“I have a guy I am letting vocal lead a song here and there in the Sunday set. He leads his songs pretty well…I am training him and helping him learn to do vocal cues, signal the band, sing on pitch…etc so he is slowly growing in all this. But during services–while I am leading my designated song or another person on my team is leading their song–this guy will sing “fills” or cue the next part of the song. He doesn’t stay on his vocal line or try to blend with the other vocals. The catcher is he only does this during the actual service never in rehearsal. As you can imagine sometimes this becomes confusing to the band, to my other vocals and the congregation–especially when he tries and sings a riff that goes out or tune or out of his range. (I have had complaints) It is distracting. I just feel like he is going into his own personal worship sometimes and forgetting where he is. I have not ever experienced this with my other vocal leads…there has never been a problem in communication to them …so I know there is a training issue with him and somehow I am not communicating in a way he is understanding. SO I guess my question is how can I coach him? He is somewhat sensitive like all of us can be. Have you ever experienced this and do you have any ideas or ways of communicating to him that could help me encourage and build him up but also correct and train him?” — Sarah
In a case like Sarah’s, here’s what I recommend:
1. Group teach. Use a new song you are introducing for the first time to them. Say “Ok everyone, sew-in-sew is going to sing the lead part on this new song.The rest of us are NOT the leader on this song. We are just the backups. Our job is NOT to stand out, but rather to blend in and support in the background. Thus we must sing only our rehearsed part, and we must be sure we are not as loud as the leader is. Does everyone understand why this is important?” Make sure they all acknowledge it and act as though they agree–especially your challenging person(s).
2. Reinforce. Now that you’ve carefully explained what you need and WHY, you must reinforce that. As you rehearse, look for a time or two when you can pause and say, “for me, I’m tempted to add an extra line in right there. And I’m sure I’m going to want to sometimes during the actual services. But I can’t. And WE can’t. Why? Because that could distract and interfere with what the one leading the song feels led to do. Remember, our job is to be background vocalists.”
3. Teach the scriptural principles. There are a couple biblical principles that need to be taught and understood here. First, God is our audience. Thus, Our rehearsal times are worship services too. We shouldn’t wait until we get on stage on Sunday to “feel led” to do some add-in part. And how we practice something is how we should do it on Sunday–as much as possible. God is able and wants to lead us in advance of Sunday as we prepare and worship in our rehearsals. Second, esteem others higher than ourselves. It’s called submission and humility to respect others and willingly fade into the background. This is being a servant to our fellow singers on stage. There can only be one leader leading any given song. And we must yield to what that leader feels led to do. Our role is to do what we rehearsed in advance, so the leader knows what to expect from us. Think about it, if you were leading a song, wouldnt you want to know for sure if someone else is going to repeat a phrase or do an obligato part? If you don’t know in advance, then you can end up confused and distracted from leading, can’t you? And so does the congregation! You might even get a little frustrated, making it hard for you to personally worship. Let’s honor those who are leading by doing the song as we rehearsed it. That will actually end up giving more opportunity of freedom to the leader to follow the Spirit himself.

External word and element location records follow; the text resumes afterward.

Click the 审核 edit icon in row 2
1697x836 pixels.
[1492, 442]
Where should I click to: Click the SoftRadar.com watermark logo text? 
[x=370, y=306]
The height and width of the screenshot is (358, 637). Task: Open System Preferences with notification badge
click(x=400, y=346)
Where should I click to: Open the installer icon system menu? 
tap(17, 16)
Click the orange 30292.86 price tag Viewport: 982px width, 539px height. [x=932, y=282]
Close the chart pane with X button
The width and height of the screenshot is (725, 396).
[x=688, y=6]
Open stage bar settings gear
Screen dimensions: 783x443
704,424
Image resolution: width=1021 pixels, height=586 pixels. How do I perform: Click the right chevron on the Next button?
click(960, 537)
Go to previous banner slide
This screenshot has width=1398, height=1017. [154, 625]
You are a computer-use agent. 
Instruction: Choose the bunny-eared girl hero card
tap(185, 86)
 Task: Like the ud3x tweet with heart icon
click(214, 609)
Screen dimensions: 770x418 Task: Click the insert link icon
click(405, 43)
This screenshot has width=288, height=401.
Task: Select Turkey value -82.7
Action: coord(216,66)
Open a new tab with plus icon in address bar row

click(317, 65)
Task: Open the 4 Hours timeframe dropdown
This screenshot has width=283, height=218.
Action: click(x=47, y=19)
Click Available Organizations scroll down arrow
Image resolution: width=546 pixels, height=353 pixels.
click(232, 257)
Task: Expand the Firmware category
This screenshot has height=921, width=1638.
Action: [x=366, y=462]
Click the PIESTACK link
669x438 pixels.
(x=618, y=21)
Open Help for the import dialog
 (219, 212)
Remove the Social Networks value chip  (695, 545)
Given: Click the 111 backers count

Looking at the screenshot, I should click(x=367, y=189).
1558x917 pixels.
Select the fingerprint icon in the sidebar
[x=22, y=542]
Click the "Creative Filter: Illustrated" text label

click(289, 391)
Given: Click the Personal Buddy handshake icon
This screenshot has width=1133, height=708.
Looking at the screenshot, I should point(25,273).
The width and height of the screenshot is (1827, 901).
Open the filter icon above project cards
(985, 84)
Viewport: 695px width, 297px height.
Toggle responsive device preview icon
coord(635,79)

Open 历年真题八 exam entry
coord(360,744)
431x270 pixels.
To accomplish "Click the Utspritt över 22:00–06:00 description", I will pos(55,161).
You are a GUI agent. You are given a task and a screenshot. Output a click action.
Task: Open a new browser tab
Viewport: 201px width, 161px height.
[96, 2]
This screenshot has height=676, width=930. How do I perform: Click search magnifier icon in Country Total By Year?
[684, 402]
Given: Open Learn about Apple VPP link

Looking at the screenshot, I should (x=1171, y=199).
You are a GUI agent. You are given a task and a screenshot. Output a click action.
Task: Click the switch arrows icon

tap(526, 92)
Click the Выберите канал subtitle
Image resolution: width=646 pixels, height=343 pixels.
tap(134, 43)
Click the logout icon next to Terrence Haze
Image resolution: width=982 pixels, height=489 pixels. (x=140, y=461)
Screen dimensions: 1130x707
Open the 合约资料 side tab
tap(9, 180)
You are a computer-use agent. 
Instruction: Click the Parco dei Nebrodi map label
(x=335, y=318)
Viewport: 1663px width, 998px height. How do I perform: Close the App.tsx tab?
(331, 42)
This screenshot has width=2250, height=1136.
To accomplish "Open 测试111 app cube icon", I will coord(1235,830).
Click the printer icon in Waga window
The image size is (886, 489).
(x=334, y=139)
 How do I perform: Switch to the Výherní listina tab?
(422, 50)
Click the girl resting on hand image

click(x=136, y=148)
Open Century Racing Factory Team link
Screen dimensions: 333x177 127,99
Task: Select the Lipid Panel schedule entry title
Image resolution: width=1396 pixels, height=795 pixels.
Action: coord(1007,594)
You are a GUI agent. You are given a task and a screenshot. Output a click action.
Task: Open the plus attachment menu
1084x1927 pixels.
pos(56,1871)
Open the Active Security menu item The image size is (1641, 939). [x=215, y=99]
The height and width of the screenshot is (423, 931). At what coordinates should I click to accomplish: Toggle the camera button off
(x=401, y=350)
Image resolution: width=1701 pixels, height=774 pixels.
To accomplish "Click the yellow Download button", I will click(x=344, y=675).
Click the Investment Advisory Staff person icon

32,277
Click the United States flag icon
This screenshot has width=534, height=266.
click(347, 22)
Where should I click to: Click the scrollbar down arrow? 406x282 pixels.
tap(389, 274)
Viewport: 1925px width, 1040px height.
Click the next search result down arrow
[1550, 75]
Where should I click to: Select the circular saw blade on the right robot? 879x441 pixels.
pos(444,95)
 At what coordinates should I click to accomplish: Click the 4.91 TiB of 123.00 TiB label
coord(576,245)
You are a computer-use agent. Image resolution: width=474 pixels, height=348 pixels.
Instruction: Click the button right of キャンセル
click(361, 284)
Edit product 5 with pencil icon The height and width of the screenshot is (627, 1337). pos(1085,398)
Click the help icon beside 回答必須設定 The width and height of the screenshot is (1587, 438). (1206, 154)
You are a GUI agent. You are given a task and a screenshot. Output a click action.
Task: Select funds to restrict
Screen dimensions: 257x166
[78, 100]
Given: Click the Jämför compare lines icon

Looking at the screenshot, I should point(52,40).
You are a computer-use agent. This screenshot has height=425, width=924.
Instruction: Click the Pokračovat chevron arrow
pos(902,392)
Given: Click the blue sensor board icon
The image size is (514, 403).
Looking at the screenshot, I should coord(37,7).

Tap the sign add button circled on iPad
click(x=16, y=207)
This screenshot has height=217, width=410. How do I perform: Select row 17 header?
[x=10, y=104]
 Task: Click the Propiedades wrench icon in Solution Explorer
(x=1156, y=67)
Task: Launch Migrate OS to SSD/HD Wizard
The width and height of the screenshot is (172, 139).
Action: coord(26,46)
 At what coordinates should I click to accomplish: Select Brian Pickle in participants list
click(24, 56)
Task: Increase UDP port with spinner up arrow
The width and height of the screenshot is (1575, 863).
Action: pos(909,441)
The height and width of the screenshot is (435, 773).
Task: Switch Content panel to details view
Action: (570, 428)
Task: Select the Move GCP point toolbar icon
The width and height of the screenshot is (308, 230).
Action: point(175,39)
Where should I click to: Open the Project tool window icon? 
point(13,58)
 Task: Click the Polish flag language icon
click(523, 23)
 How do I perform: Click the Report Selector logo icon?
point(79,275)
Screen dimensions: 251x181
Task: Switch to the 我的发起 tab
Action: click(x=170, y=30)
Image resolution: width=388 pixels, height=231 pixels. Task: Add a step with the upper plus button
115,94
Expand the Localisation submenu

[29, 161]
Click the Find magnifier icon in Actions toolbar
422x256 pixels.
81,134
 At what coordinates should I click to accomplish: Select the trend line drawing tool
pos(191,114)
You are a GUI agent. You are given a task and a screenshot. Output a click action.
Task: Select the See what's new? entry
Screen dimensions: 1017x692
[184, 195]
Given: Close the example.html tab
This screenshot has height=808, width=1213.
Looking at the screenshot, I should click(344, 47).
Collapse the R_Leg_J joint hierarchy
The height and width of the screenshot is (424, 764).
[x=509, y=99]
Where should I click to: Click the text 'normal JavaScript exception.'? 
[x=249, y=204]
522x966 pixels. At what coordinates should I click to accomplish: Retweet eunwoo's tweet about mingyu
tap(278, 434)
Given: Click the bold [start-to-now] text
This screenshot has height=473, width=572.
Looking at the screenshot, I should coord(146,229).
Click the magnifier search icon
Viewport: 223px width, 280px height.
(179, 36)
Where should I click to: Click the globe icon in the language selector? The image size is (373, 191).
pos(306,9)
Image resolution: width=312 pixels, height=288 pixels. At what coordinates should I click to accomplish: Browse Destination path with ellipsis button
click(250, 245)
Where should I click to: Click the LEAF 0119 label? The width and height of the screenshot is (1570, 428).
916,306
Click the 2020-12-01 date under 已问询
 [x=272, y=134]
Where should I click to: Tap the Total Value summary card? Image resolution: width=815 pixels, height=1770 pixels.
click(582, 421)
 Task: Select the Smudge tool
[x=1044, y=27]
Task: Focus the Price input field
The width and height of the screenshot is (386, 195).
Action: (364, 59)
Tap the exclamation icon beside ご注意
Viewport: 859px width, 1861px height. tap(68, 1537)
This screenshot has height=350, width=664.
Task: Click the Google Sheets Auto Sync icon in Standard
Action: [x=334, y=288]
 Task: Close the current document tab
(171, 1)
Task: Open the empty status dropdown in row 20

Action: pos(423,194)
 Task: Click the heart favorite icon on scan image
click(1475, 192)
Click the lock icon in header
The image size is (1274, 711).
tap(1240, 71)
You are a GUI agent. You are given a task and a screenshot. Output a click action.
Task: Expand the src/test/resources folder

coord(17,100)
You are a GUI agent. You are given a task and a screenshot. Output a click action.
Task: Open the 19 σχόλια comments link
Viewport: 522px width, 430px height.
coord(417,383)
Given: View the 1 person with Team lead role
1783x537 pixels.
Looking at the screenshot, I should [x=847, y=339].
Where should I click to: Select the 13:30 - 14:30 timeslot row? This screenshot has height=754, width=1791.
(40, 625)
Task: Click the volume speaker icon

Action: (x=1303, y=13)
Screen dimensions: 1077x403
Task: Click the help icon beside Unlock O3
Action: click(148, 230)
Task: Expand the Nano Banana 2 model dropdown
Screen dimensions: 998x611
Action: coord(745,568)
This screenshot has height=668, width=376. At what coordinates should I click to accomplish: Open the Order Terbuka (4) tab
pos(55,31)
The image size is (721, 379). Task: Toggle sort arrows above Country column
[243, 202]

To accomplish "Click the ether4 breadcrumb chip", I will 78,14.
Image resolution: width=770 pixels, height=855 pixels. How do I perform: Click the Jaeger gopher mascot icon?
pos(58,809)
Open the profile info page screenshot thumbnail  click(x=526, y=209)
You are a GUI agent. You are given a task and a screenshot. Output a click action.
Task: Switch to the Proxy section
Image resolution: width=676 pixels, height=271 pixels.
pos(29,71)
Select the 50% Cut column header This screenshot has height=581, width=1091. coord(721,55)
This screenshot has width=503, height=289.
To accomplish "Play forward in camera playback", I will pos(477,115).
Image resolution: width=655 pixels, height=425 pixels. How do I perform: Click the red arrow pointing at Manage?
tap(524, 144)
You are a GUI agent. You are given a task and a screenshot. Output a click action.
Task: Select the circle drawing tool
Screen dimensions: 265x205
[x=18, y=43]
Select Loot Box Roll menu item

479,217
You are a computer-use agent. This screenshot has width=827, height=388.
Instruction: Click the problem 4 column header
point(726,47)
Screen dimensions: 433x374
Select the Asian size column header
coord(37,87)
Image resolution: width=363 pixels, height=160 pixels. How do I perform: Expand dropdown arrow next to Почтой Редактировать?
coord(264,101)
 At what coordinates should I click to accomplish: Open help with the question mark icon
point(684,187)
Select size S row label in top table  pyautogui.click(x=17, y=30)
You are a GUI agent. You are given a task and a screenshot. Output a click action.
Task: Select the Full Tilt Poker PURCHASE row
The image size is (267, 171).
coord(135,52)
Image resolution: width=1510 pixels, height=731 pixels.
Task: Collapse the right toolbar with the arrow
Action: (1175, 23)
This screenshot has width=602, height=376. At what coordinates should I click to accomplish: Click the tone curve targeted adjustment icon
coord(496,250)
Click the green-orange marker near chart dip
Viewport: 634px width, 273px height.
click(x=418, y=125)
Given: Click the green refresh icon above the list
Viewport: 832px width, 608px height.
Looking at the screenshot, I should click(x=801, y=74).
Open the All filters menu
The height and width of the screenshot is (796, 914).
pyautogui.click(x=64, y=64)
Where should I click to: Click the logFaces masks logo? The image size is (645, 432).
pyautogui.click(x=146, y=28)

4. Apply these principles to the bigger picture. Say, “During the services on Sundays, there is one main leader–besides our pastor–who is in charge of the whole music time. And between songs, that person is the default speaker and seque person. Your job is to listen and support the main leader by remaining quiet and in the background. Now, just so happen, I’m the main leader in most services–lucky for you (smile)! That means giving me that same level of support and respect as I would you, if you were the main leader during the service.”
5. Repeat, repeat, repeat. One time will not be enough to curb this problem and get through to your challenging person(s). There are some deeper beliefs and habits inside him that took years to form about this. Thus, expect it to take some time and much prayer and patience with him. You will have to gently but firmly continue to remind him or her of what you said and why. Do it immediately. For example, the next time that person “goes off” during a service, then immediately after the service take a moment and explain why that’s not normally a good thing. Suggest that it might have better if he or she had been a bit more restrained. Be sure to it in a very positive and encouraging manner. Don’t act upset or defensive about it. Rather say, “We’re on the same team, and I so appreciate you wanting to be a team player.”